> **Exercise**:
Only those lines in the data below from the line containing "Where should I click to: Open the Nastavenia" through the line containing "You are a computer-use agent. Viewport: 700px", both included, should be restated word for word.

Stored items from a collection:
-- -- --

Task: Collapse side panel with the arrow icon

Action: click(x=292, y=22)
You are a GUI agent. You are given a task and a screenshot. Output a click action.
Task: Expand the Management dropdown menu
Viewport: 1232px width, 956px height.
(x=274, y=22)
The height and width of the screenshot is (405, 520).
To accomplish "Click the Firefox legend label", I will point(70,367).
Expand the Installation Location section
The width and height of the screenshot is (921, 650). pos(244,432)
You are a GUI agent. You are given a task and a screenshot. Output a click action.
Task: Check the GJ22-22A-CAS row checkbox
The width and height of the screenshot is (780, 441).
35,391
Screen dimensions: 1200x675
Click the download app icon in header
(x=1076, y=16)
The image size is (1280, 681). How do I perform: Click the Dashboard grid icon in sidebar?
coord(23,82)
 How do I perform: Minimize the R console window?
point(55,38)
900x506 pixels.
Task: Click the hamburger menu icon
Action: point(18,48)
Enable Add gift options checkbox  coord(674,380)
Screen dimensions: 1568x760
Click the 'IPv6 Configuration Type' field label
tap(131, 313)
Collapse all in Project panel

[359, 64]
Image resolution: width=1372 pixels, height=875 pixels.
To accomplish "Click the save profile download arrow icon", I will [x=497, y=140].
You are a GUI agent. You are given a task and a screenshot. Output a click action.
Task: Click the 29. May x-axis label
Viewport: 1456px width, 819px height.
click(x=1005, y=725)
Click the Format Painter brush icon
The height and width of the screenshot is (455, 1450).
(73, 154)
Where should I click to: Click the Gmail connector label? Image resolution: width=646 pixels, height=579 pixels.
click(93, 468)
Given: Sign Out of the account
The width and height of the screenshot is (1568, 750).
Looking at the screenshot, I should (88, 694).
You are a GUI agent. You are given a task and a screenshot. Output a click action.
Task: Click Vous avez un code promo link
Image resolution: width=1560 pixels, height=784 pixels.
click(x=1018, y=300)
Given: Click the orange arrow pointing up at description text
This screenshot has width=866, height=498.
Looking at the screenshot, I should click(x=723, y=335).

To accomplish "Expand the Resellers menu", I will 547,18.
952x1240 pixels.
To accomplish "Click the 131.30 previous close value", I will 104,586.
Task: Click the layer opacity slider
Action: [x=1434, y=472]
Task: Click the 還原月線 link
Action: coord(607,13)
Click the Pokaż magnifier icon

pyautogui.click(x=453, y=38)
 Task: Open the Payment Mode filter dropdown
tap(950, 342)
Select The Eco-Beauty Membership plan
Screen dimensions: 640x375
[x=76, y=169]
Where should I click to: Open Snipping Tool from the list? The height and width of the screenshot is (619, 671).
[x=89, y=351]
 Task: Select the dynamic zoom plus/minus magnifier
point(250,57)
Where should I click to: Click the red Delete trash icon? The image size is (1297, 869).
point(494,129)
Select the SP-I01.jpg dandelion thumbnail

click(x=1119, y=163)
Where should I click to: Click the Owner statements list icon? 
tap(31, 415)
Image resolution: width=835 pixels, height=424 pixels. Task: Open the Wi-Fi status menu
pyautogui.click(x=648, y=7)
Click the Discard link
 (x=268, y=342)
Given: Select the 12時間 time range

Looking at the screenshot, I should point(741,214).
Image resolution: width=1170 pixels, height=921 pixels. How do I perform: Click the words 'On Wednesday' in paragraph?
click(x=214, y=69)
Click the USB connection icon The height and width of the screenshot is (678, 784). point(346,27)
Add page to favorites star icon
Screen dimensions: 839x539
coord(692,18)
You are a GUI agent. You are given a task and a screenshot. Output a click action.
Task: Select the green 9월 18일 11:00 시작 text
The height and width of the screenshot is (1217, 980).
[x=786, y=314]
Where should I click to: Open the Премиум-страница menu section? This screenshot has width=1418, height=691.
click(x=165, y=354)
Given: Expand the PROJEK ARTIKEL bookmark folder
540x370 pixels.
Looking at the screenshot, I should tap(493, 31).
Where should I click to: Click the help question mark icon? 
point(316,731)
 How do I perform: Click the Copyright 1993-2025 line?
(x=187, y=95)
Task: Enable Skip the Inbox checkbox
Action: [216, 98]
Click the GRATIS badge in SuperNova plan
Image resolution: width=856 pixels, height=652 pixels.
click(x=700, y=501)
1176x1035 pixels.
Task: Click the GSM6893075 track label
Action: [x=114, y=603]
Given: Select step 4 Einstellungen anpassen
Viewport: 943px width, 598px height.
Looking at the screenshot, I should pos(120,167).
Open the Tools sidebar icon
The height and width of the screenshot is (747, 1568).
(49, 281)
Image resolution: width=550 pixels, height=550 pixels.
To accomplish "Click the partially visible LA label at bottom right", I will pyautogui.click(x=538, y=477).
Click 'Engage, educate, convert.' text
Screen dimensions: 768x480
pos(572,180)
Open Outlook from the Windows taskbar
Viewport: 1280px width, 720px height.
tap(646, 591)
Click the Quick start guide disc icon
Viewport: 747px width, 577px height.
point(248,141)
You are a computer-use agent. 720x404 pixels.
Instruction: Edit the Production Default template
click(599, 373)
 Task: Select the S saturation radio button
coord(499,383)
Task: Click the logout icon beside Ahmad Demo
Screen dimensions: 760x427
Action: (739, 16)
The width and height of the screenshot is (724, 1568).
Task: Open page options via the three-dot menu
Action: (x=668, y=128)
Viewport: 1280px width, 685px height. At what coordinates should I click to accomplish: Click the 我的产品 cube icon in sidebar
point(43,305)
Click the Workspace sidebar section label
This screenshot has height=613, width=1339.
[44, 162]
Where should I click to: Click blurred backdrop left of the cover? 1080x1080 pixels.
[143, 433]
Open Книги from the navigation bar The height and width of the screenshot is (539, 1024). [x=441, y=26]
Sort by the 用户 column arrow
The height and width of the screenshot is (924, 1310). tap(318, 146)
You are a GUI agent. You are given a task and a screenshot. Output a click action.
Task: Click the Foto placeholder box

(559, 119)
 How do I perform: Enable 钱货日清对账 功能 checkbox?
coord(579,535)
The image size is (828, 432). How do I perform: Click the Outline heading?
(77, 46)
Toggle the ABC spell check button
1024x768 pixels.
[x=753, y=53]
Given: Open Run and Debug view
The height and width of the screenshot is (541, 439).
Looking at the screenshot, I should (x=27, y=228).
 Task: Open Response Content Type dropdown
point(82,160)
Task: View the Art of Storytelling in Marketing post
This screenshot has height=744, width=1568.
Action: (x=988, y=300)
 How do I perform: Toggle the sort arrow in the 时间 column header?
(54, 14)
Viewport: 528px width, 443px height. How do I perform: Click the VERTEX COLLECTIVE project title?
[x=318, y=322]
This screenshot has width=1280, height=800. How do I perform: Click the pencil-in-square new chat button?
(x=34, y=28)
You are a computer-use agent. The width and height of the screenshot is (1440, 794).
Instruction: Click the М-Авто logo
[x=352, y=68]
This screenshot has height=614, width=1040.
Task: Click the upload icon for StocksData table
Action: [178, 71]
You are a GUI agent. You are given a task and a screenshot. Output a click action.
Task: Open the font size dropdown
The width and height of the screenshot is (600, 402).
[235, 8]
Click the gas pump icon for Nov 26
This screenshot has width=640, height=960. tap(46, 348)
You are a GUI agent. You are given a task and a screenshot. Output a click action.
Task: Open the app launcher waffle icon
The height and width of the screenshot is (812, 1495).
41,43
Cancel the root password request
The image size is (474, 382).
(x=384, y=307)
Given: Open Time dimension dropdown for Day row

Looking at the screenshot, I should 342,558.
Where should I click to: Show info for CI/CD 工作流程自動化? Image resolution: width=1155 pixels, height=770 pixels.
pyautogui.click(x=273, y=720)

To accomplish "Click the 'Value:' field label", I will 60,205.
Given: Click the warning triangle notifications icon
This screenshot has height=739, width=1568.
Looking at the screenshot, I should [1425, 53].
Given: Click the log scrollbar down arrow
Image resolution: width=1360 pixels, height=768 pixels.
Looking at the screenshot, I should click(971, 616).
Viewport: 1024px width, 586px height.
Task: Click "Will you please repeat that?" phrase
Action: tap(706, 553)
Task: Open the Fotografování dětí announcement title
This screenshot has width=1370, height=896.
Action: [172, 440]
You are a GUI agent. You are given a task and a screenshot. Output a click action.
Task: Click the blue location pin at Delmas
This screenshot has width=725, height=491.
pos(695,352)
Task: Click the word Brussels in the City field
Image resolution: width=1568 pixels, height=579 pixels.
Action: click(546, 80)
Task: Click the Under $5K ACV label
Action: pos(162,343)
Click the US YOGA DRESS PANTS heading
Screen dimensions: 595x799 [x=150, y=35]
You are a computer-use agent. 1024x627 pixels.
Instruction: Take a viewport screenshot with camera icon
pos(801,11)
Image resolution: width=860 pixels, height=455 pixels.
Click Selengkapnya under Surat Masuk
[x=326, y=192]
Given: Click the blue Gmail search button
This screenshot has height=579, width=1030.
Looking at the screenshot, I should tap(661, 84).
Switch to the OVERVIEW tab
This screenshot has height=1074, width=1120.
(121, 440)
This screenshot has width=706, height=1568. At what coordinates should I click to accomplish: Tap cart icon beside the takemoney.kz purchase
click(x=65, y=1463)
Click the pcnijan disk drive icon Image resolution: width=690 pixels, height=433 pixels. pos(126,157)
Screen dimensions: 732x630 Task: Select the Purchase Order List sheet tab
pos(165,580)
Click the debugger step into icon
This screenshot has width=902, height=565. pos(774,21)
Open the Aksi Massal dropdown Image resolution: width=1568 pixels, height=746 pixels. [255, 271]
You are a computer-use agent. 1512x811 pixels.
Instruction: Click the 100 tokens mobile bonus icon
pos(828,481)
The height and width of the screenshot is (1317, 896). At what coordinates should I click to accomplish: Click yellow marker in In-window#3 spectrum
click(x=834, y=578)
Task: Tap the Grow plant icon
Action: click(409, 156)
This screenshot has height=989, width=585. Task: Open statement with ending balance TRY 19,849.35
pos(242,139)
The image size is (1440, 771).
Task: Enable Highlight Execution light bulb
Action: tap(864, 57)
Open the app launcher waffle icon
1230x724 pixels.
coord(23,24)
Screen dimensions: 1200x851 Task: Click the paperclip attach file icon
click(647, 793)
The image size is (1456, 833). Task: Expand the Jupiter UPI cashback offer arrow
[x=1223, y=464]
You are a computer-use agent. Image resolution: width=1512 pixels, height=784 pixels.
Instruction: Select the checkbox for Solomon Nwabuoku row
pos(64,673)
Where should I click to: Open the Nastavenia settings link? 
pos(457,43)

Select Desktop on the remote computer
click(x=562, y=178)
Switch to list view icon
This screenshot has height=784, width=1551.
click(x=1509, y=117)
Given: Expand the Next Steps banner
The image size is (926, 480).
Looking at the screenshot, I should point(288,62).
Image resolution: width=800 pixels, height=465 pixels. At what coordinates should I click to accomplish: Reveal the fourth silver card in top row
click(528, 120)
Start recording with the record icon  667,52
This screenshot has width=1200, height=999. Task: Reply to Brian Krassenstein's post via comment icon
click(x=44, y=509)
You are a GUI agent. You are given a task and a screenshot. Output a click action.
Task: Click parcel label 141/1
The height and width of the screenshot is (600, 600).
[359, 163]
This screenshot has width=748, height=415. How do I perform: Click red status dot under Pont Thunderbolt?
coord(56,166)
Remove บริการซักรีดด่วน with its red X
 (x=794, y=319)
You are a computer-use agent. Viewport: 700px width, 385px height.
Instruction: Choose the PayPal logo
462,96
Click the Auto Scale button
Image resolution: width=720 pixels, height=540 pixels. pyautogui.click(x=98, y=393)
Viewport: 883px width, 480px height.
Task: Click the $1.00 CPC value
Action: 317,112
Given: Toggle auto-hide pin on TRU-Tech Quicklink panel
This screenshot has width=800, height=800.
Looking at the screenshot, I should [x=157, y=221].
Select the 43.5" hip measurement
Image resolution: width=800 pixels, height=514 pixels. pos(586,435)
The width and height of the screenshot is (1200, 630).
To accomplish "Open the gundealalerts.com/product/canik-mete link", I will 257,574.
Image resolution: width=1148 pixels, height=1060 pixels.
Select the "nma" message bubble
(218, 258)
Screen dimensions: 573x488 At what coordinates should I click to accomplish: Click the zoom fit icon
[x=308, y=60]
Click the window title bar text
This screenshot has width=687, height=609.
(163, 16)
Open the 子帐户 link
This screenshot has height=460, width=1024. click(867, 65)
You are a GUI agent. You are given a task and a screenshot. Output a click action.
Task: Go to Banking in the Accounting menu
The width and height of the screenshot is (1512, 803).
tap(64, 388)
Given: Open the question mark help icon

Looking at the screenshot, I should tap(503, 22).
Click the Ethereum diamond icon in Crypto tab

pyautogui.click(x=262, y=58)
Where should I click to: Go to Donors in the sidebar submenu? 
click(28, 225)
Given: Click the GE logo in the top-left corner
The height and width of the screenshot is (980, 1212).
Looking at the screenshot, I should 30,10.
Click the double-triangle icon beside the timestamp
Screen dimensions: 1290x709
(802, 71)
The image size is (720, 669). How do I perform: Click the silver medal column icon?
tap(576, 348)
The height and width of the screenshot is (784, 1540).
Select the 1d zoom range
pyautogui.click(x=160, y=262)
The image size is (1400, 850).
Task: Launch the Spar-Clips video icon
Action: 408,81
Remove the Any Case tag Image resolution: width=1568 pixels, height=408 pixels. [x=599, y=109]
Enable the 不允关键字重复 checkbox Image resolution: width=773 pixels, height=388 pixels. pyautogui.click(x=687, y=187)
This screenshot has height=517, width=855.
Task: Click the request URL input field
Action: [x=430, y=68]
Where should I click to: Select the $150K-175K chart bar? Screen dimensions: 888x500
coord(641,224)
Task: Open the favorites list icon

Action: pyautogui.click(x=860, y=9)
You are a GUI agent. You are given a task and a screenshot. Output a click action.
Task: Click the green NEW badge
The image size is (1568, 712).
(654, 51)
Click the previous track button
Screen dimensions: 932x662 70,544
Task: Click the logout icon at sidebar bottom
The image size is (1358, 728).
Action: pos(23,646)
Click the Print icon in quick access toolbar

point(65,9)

-- -- --

> **Answer to this task**:
Where should I click to: Open the Nastavenia settings link? 
pos(457,43)

Select Desktop on the remote computer
click(x=562, y=178)
Switch to list view icon
This screenshot has height=784, width=1551.
click(x=1509, y=117)
Given: Expand the Next Steps banner
The image size is (926, 480).
Looking at the screenshot, I should point(288,62).
Image resolution: width=800 pixels, height=465 pixels. At what coordinates should I click to accomplish: Reveal the fourth silver card in top row
click(528, 120)
Start recording with the record icon  667,52
This screenshot has width=1200, height=999. Task: Reply to Brian Krassenstein's post via comment icon
click(x=44, y=509)
You are a GUI agent. You are given a task and a screenshot. Output a click action.
Task: Click parcel label 141/1
The height and width of the screenshot is (600, 600).
[359, 163]
This screenshot has width=748, height=415. How do I perform: Click red status dot under Pont Thunderbolt?
coord(56,166)
Remove บริการซักรีดด่วน with its red X
 (x=794, y=319)
You are a computer-use agent. Viewport: 700px width, 385px height.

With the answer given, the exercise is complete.